Entries on finding words and elements:
■ ■ ■ ■ ■ ■ ■
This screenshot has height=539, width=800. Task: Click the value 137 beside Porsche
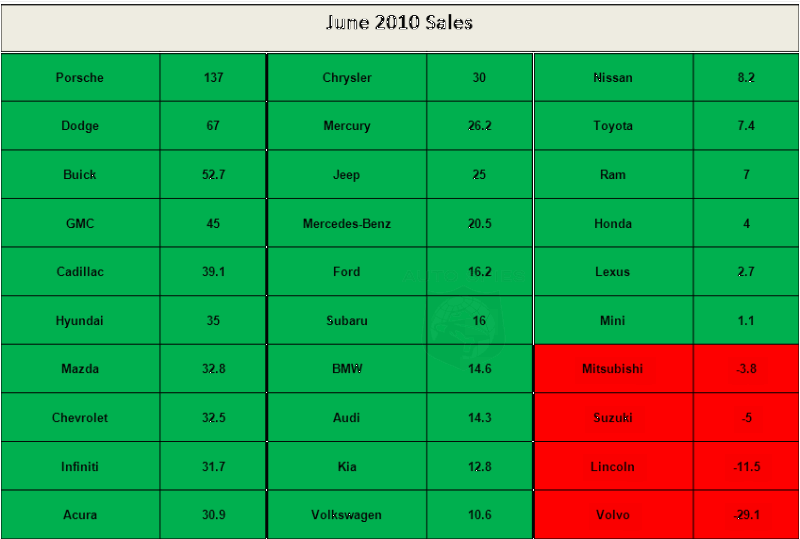click(x=213, y=78)
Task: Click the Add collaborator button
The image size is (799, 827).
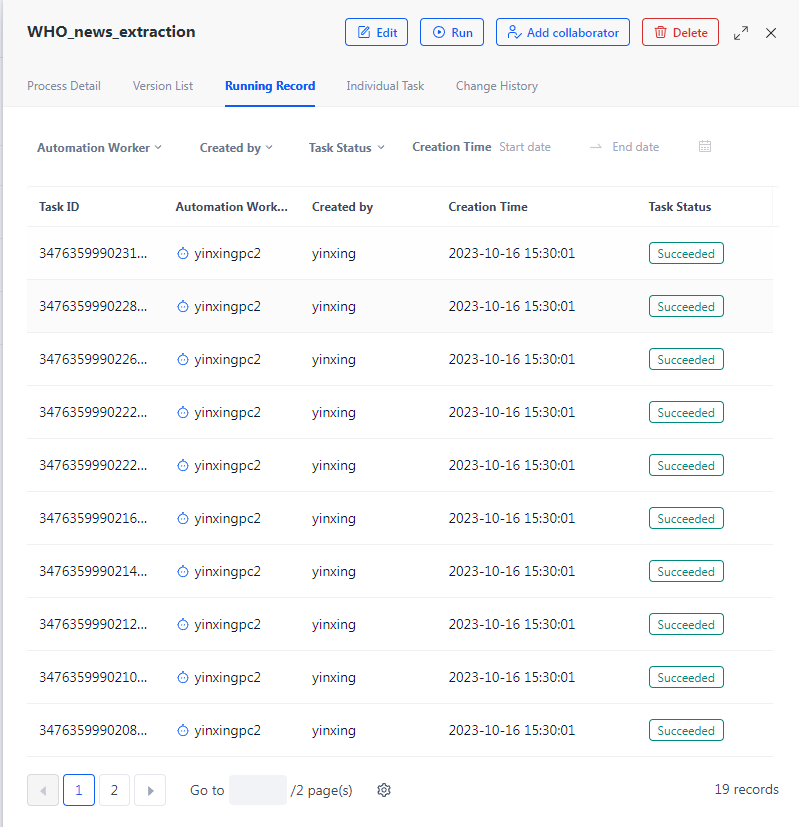Action: coord(563,32)
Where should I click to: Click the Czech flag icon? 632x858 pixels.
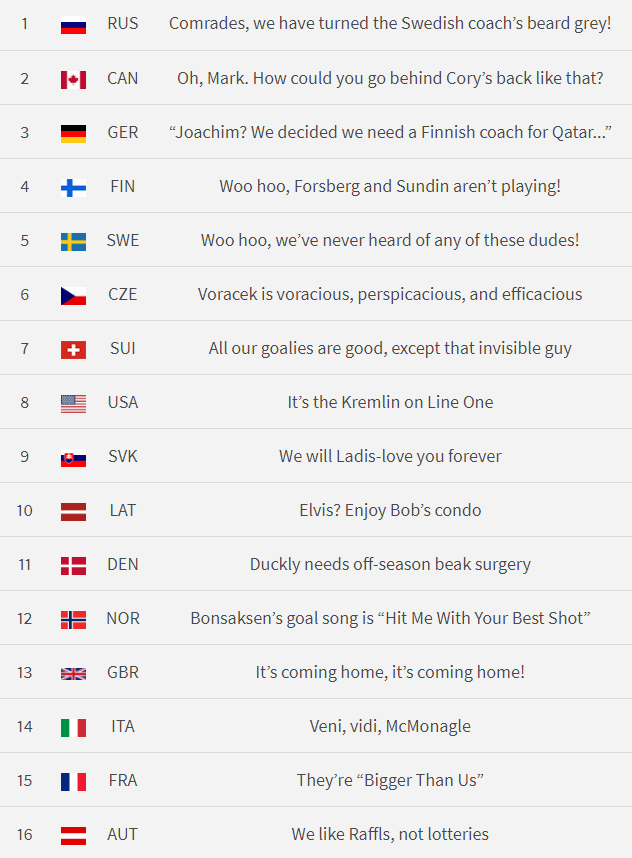click(73, 295)
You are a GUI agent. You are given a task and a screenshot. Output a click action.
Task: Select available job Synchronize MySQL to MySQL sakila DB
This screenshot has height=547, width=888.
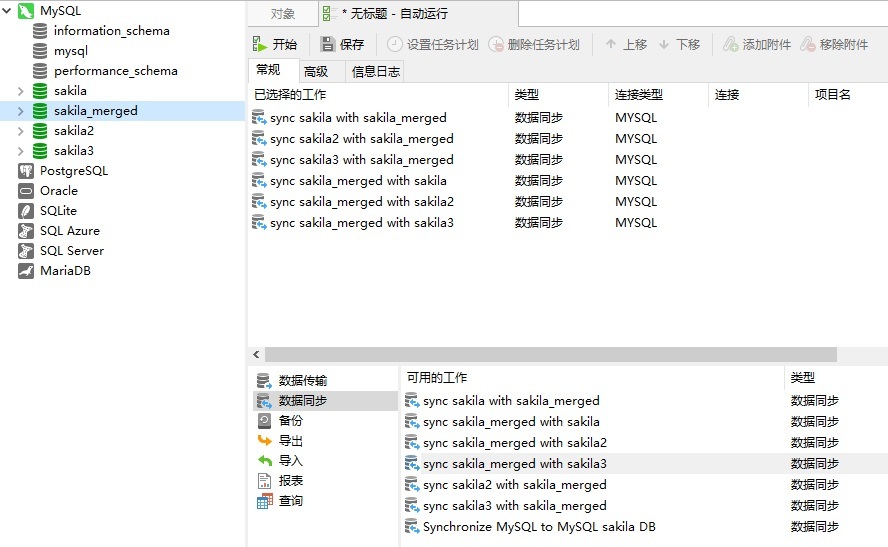click(539, 527)
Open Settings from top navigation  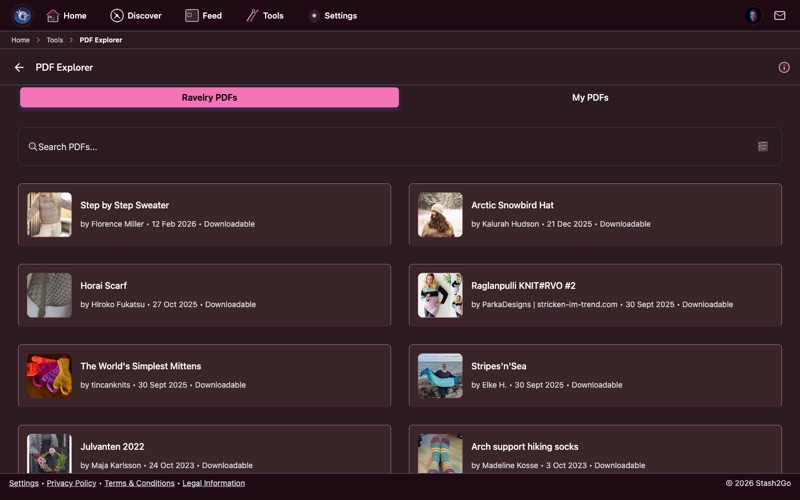pos(332,16)
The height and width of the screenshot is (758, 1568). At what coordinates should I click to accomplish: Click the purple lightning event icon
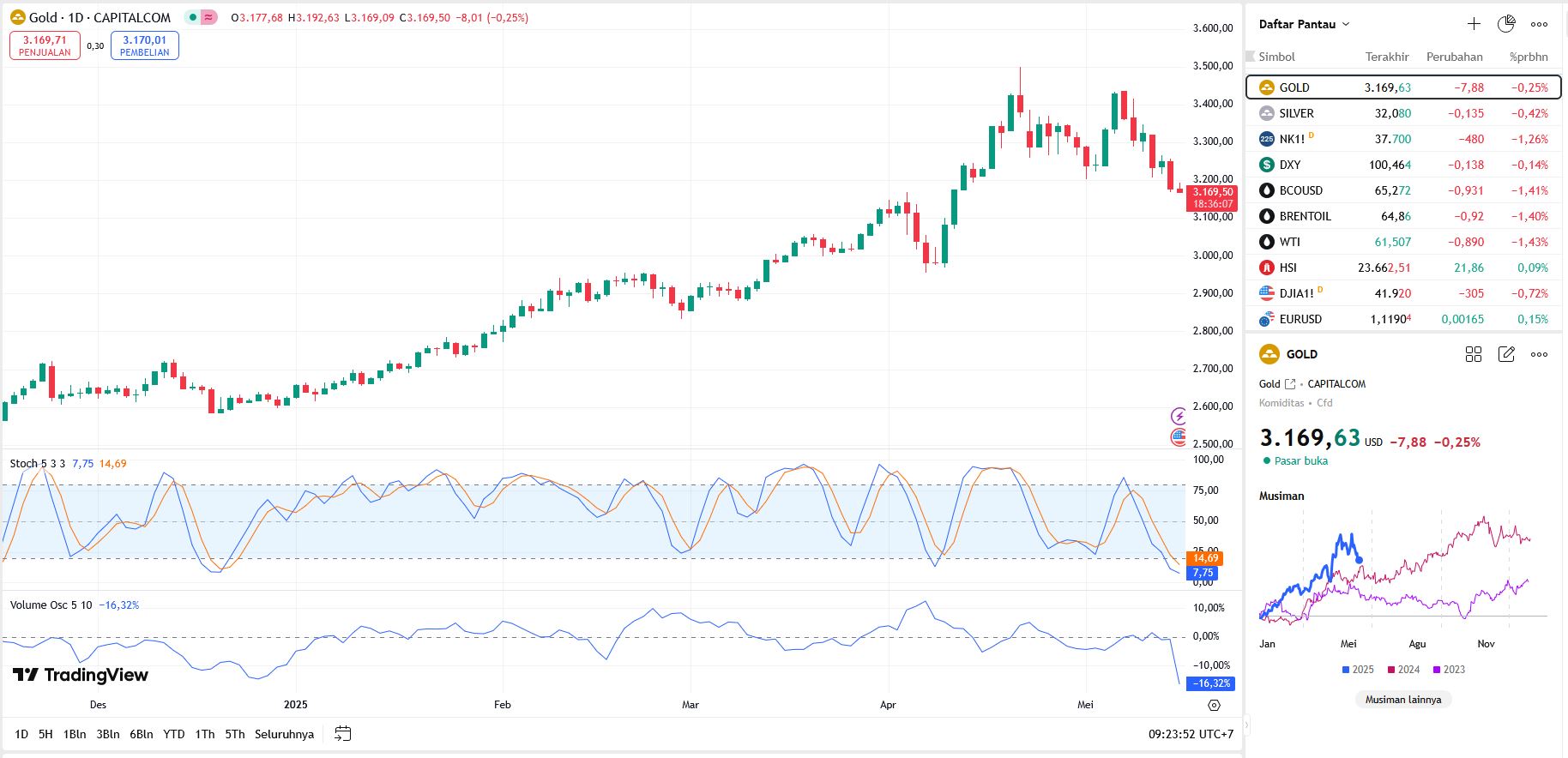(x=1179, y=417)
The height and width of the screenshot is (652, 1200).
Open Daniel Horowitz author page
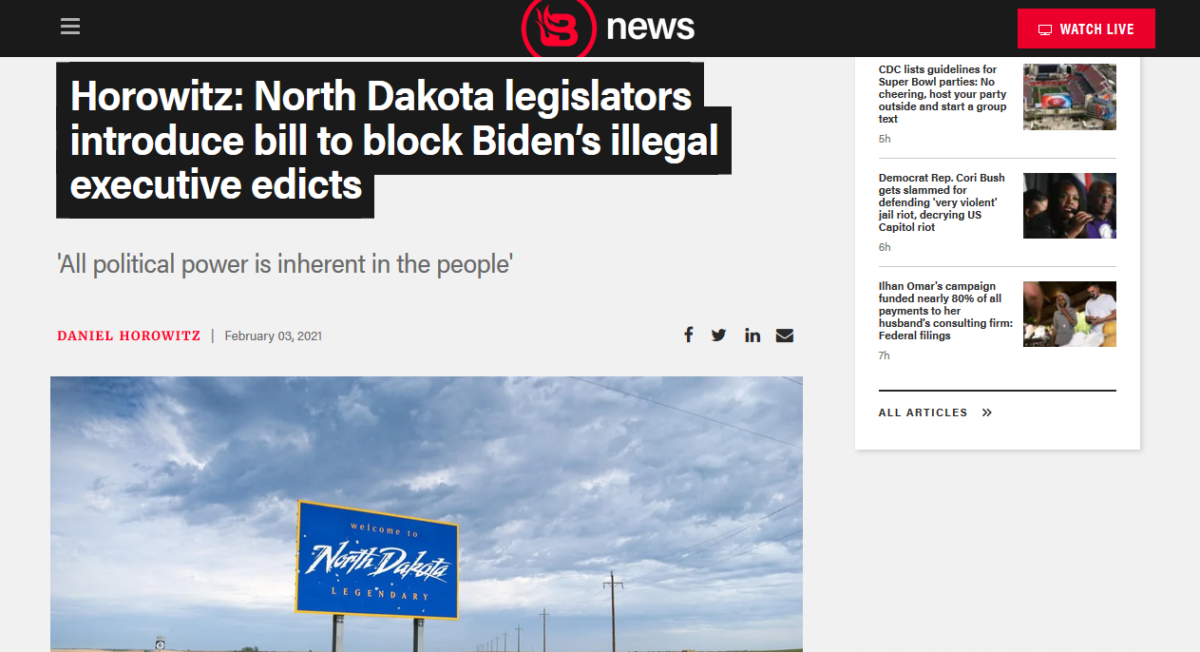pyautogui.click(x=129, y=336)
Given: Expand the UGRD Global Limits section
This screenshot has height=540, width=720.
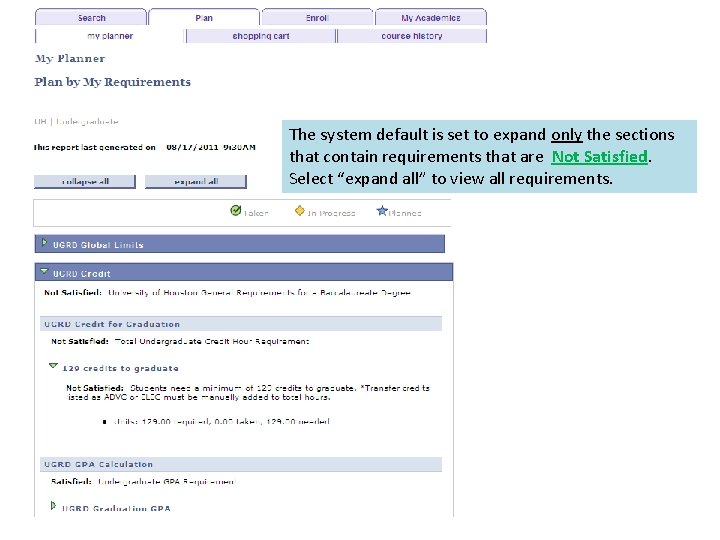Looking at the screenshot, I should (x=45, y=243).
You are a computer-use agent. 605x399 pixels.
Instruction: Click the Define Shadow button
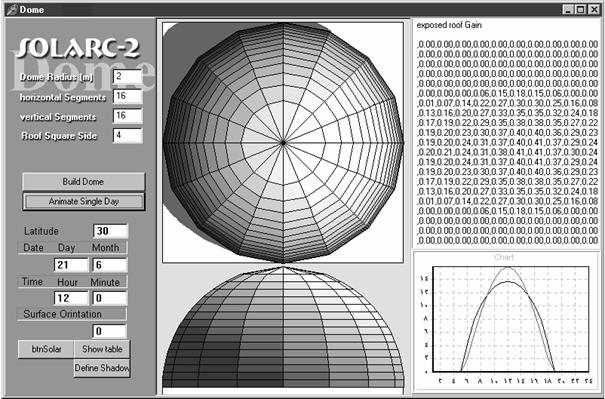(x=102, y=368)
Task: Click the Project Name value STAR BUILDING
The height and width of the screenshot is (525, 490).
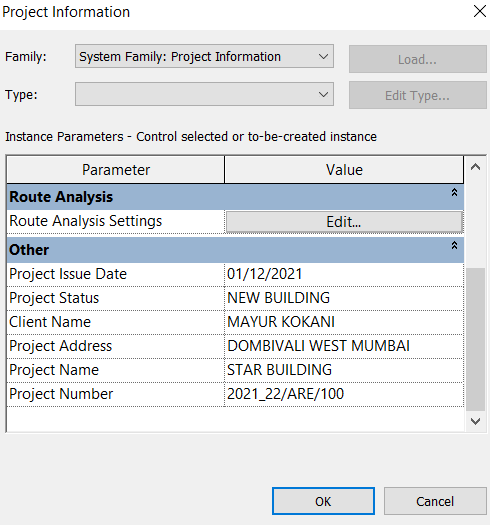Action: (344, 370)
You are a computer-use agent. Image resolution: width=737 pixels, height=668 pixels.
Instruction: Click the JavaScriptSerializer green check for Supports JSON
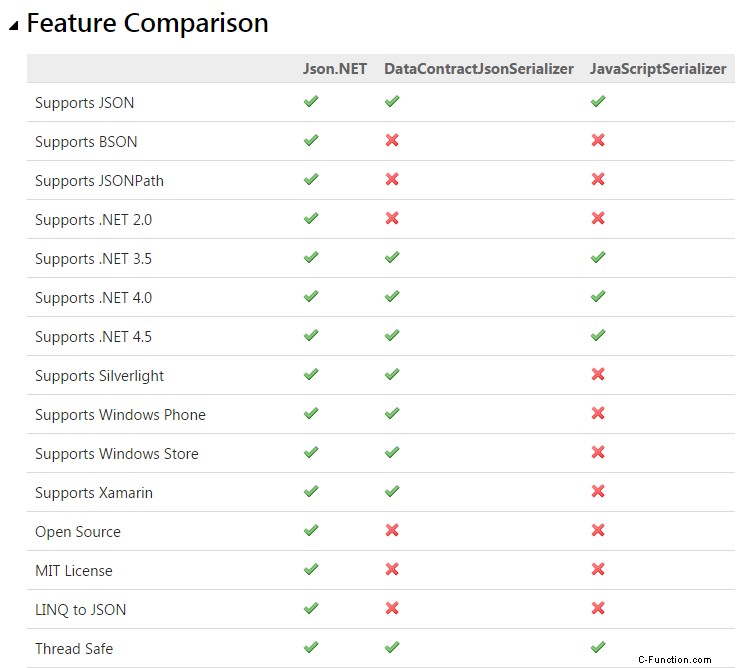(x=598, y=102)
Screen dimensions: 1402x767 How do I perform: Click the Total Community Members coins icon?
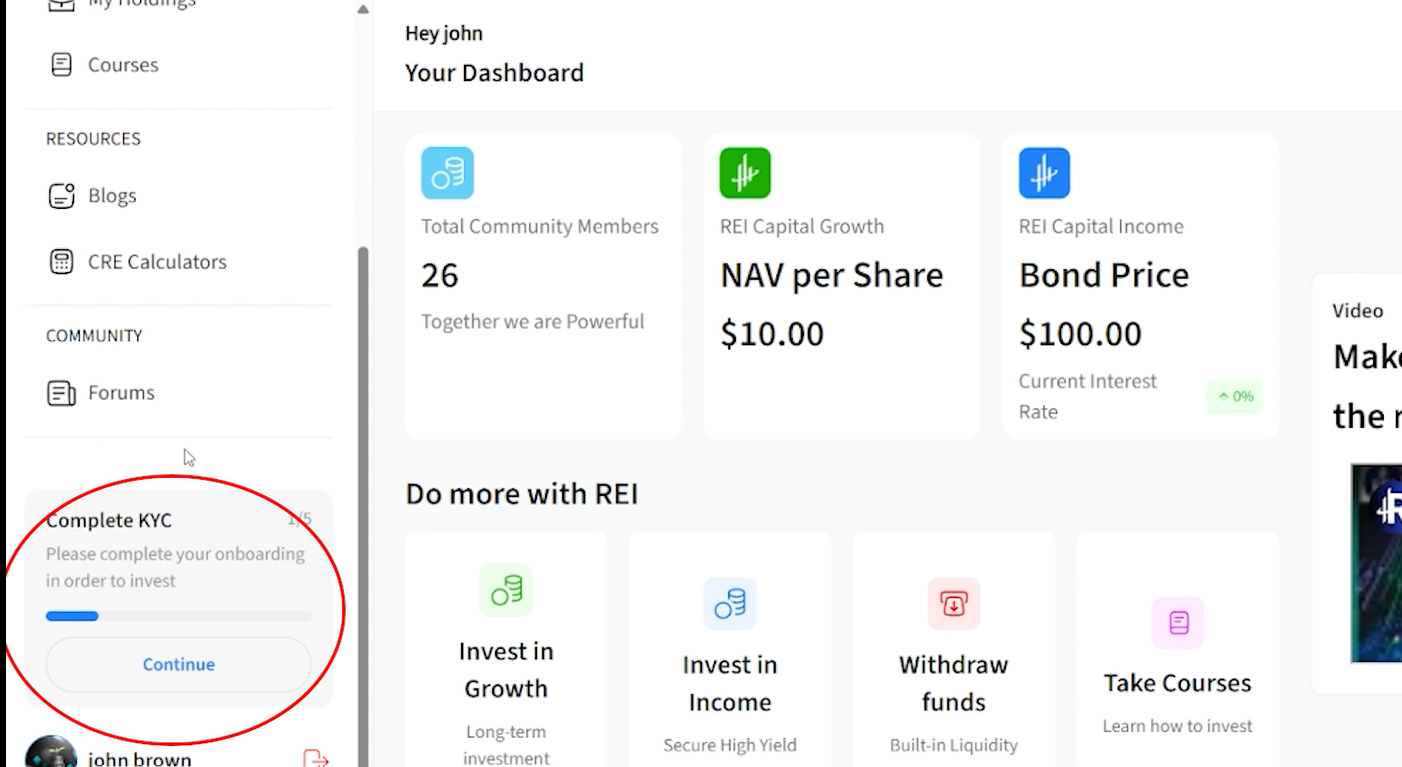coord(447,173)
■ ■ ■ ■ ■ ■ ■
**What you have to do**
Reproduce word for word the lines starting at the line that contains "The height and width of the screenshot is (652, 1200)." and ending at the line that contains "(x=102, y=368)", both included. Leave the pictures out of your answer.

**Full output**
The height and width of the screenshot is (652, 1200).
Open Daniel Horowitz author page
pyautogui.click(x=129, y=336)
Given: Expand the UGRD Global Limits section
This screenshot has height=540, width=720.
Looking at the screenshot, I should (x=45, y=243).
You are a computer-use agent. 605x399 pixels.
Instruction: Click the Define Shadow button
(x=102, y=368)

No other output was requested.